§ TRY IT
Repeat back every line of the data, exactly.

§ INPUT RECORDS
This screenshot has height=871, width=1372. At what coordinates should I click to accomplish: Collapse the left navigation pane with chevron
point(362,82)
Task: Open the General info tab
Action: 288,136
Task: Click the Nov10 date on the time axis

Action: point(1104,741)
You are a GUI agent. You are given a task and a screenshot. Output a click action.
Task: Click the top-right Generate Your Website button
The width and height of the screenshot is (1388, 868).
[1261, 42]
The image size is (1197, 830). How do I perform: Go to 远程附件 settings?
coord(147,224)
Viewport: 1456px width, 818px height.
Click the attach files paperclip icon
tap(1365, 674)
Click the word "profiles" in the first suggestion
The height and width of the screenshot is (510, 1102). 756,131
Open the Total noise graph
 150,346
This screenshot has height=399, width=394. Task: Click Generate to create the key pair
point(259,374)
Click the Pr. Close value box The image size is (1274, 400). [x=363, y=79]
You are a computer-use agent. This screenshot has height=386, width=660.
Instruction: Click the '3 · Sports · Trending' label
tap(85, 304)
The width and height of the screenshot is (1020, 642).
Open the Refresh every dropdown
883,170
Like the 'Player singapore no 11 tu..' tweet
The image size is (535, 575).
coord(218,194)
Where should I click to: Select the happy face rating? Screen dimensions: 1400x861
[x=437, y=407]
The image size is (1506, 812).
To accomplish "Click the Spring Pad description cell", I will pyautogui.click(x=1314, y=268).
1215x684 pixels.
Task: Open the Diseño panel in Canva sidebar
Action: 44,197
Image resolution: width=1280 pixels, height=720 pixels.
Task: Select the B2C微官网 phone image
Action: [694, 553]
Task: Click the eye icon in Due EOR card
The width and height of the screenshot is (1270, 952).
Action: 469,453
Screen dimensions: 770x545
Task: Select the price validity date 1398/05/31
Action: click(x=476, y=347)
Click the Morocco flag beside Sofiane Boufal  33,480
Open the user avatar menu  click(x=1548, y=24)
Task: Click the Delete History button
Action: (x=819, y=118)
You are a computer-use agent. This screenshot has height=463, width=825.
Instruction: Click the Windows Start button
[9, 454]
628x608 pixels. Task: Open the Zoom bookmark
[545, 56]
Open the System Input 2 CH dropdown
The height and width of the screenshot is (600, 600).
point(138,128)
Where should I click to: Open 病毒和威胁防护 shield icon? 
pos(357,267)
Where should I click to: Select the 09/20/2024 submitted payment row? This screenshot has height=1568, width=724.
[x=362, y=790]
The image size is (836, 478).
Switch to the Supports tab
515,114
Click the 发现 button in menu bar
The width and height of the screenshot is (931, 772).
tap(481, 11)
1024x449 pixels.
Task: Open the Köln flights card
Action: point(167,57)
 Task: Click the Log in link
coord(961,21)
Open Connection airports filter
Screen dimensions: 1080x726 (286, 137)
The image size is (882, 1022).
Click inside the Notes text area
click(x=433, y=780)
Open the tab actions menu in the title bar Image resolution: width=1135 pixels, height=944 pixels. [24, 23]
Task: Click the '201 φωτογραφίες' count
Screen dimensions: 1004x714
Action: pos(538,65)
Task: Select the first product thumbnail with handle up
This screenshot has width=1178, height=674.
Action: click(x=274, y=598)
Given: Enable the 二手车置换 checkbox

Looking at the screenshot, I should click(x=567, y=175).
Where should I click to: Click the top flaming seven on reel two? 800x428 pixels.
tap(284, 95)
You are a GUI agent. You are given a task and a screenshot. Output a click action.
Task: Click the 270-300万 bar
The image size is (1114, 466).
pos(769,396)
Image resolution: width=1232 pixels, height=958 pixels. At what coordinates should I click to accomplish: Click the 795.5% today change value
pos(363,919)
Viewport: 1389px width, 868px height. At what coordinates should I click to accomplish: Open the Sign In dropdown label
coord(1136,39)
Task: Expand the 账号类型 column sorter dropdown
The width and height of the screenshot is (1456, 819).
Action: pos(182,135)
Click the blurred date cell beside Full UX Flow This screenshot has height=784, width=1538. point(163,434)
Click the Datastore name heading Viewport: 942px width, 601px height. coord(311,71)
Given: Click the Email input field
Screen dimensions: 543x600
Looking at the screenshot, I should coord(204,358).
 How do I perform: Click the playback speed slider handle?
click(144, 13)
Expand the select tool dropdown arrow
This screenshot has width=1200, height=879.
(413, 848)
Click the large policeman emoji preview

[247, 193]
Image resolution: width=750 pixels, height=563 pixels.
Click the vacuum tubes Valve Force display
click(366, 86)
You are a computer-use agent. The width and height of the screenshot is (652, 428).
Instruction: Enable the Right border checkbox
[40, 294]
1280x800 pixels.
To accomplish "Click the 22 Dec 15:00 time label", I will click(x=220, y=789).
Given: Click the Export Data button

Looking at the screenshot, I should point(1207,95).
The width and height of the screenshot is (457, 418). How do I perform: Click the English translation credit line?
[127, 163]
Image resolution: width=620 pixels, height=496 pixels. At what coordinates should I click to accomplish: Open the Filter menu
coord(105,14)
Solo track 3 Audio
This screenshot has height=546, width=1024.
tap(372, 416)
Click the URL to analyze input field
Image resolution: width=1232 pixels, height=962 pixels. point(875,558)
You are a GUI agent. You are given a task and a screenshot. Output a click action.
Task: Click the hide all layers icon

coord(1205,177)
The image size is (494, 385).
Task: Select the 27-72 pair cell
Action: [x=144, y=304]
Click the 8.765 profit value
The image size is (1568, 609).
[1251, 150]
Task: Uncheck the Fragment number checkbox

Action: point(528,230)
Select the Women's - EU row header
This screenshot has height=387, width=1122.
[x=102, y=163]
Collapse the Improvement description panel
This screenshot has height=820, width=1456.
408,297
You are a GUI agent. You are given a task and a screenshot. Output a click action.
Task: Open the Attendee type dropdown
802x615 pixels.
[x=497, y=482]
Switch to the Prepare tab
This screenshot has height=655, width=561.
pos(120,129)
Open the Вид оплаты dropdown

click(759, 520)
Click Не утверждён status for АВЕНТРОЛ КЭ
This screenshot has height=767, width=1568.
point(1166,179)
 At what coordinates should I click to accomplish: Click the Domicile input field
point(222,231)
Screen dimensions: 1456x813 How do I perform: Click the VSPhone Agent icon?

§ WRITTEN SOLUTION
This screenshot has height=871, width=1372. At what coordinates should I click to accomplish: Collapse the left navigation pane with chevron
point(362,82)
Task: Open the General info tab
Action: 288,136
Task: Click the Nov10 date on the time axis

Action: point(1104,741)
You are a GUI agent. You are given a task and a screenshot. Output a click action.
Task: Click the top-right Generate Your Website button
The width and height of the screenshot is (1388, 868).
[1261, 42]
The image size is (1197, 830). How do I perform: Go to 远程附件 settings?
coord(147,224)
Viewport: 1456px width, 818px height.
Click the attach files paperclip icon
tap(1365, 674)
Click the word "profiles" in the first suggestion
The height and width of the screenshot is (510, 1102). 756,131
Open the Total noise graph
 150,346
This screenshot has height=399, width=394. Task: Click Generate to create the key pair
point(259,374)
Click the Pr. Close value box The image size is (1274, 400). [x=363, y=79]
You are a computer-use agent. This screenshot has height=386, width=660.
Instruction: Click the '3 · Sports · Trending' label
tap(85, 304)
The width and height of the screenshot is (1020, 642).
Open the Refresh every dropdown
883,170
Like the 'Player singapore no 11 tu..' tweet
The image size is (535, 575).
coord(218,194)
Where should I click to: Select the happy face rating? Screen dimensions: 1400x861
[x=437, y=407]
The image size is (1506, 812).
To accomplish "Click the Spring Pad description cell", I will pyautogui.click(x=1314, y=268).
1215x684 pixels.
Task: Open the Diseño panel in Canva sidebar
Action: 44,197
Image resolution: width=1280 pixels, height=720 pixels.
Task: Select the B2C微官网 phone image
Action: [694, 553]
Task: Click the eye icon in Due EOR card
The width and height of the screenshot is (1270, 952).
Action: 469,453
Screen dimensions: 770x545
Task: Select the price validity date 1398/05/31
Action: click(x=476, y=347)
Click the Morocco flag beside Sofiane Boufal  33,480
Open the user avatar menu  click(x=1548, y=24)
Task: Click the Delete History button
Action: (x=819, y=118)
You are a computer-use agent. This screenshot has height=463, width=825.
Instruction: Click the Windows Start button
[9, 454]
628x608 pixels. Task: Open the Zoom bookmark
[545, 56]
Open the System Input 2 CH dropdown
The height and width of the screenshot is (600, 600).
point(138,128)
Where should I click to: Open 病毒和威胁防护 shield icon? 
pos(357,267)
Where should I click to: Select the 09/20/2024 submitted payment row? This screenshot has height=1568, width=724.
[x=362, y=790]
The image size is (836, 478).
Switch to the Supports tab
515,114
Click the 发现 button in menu bar
The width and height of the screenshot is (931, 772).
tap(481, 11)
1024x449 pixels.
Task: Open the Köln flights card
Action: point(167,57)
 Task: Click the Log in link
coord(961,21)
Open Connection airports filter
Screen dimensions: 1080x726 (286, 137)
The image size is (882, 1022).
Click inside the Notes text area
click(x=433, y=780)
Open the tab actions menu in the title bar Image resolution: width=1135 pixels, height=944 pixels. [24, 23]
Task: Click the '201 φωτογραφίες' count
Screen dimensions: 1004x714
Action: pos(538,65)
Task: Select the first product thumbnail with handle up
This screenshot has width=1178, height=674.
Action: click(x=274, y=598)
Given: Enable the 二手车置换 checkbox

Looking at the screenshot, I should click(x=567, y=175).
Where should I click to: Click the top flaming seven on reel two? 800x428 pixels.
tap(284, 95)
You are a GUI agent. You are given a task and a screenshot. Output a click action.
Task: Click the 270-300万 bar
The image size is (1114, 466).
pos(769,396)
Image resolution: width=1232 pixels, height=958 pixels. At what coordinates should I click to accomplish: Click the 795.5% today change value
pos(363,919)
Viewport: 1389px width, 868px height. At what coordinates should I click to accomplish: Open the Sign In dropdown label
coord(1136,39)
Task: Expand the 账号类型 column sorter dropdown
The width and height of the screenshot is (1456, 819).
Action: pos(182,135)
Click the blurred date cell beside Full UX Flow This screenshot has height=784, width=1538. point(163,434)
Click the Datastore name heading Viewport: 942px width, 601px height. coord(311,71)
Given: Click the Email input field
Screen dimensions: 543x600
Looking at the screenshot, I should coord(204,358).
 How do I perform: Click the playback speed slider handle?
click(144, 13)
Expand the select tool dropdown arrow
This screenshot has width=1200, height=879.
(413, 848)
Click the large policeman emoji preview

[247, 193]
Image resolution: width=750 pixels, height=563 pixels.
Click the vacuum tubes Valve Force display
click(366, 86)
You are a computer-use agent. The width and height of the screenshot is (652, 428).
Instruction: Enable the Right border checkbox
[40, 294]
1280x800 pixels.
To accomplish "Click the 22 Dec 15:00 time label", I will click(x=220, y=789).
Given: Click the Export Data button

Looking at the screenshot, I should point(1207,95).
The width and height of the screenshot is (457, 418). How do I perform: Click the English translation credit line?
[127, 163]
Image resolution: width=620 pixels, height=496 pixels. At what coordinates should I click to accomplish: Open the Filter menu
coord(105,14)
Solo track 3 Audio
This screenshot has height=546, width=1024.
tap(372, 416)
Click the URL to analyze input field
Image resolution: width=1232 pixels, height=962 pixels. point(875,558)
You are a GUI agent. You are given a task and a screenshot. Output a click action.
Task: Click the hide all layers icon

coord(1205,177)
The image size is (494, 385).
Task: Select the 27-72 pair cell
Action: [x=144, y=304]
Click the 8.765 profit value
The image size is (1568, 609).
[1251, 150]
Task: Uncheck the Fragment number checkbox

Action: point(528,230)
Select the Women's - EU row header
This screenshot has height=387, width=1122.
[x=102, y=163]
Collapse the Improvement description panel
This screenshot has height=820, width=1456.
408,297
You are a GUI agent. You are given a task and a screenshot. Output a click action.
Task: Open the Attendee type dropdown
802x615 pixels.
[x=497, y=482]
Switch to the Prepare tab
This screenshot has height=655, width=561.
pos(120,129)
Open the Вид оплаты dropdown

click(759, 520)
Click Не утверждён status for АВЕНТРОЛ КЭ
This screenshot has height=767, width=1568.
point(1166,179)
 At what coordinates should I click to accomplish: Click the Domicile input field
point(222,231)
Screen dimensions: 1456x813 How do I perform: Click the VSPhone Agent icon?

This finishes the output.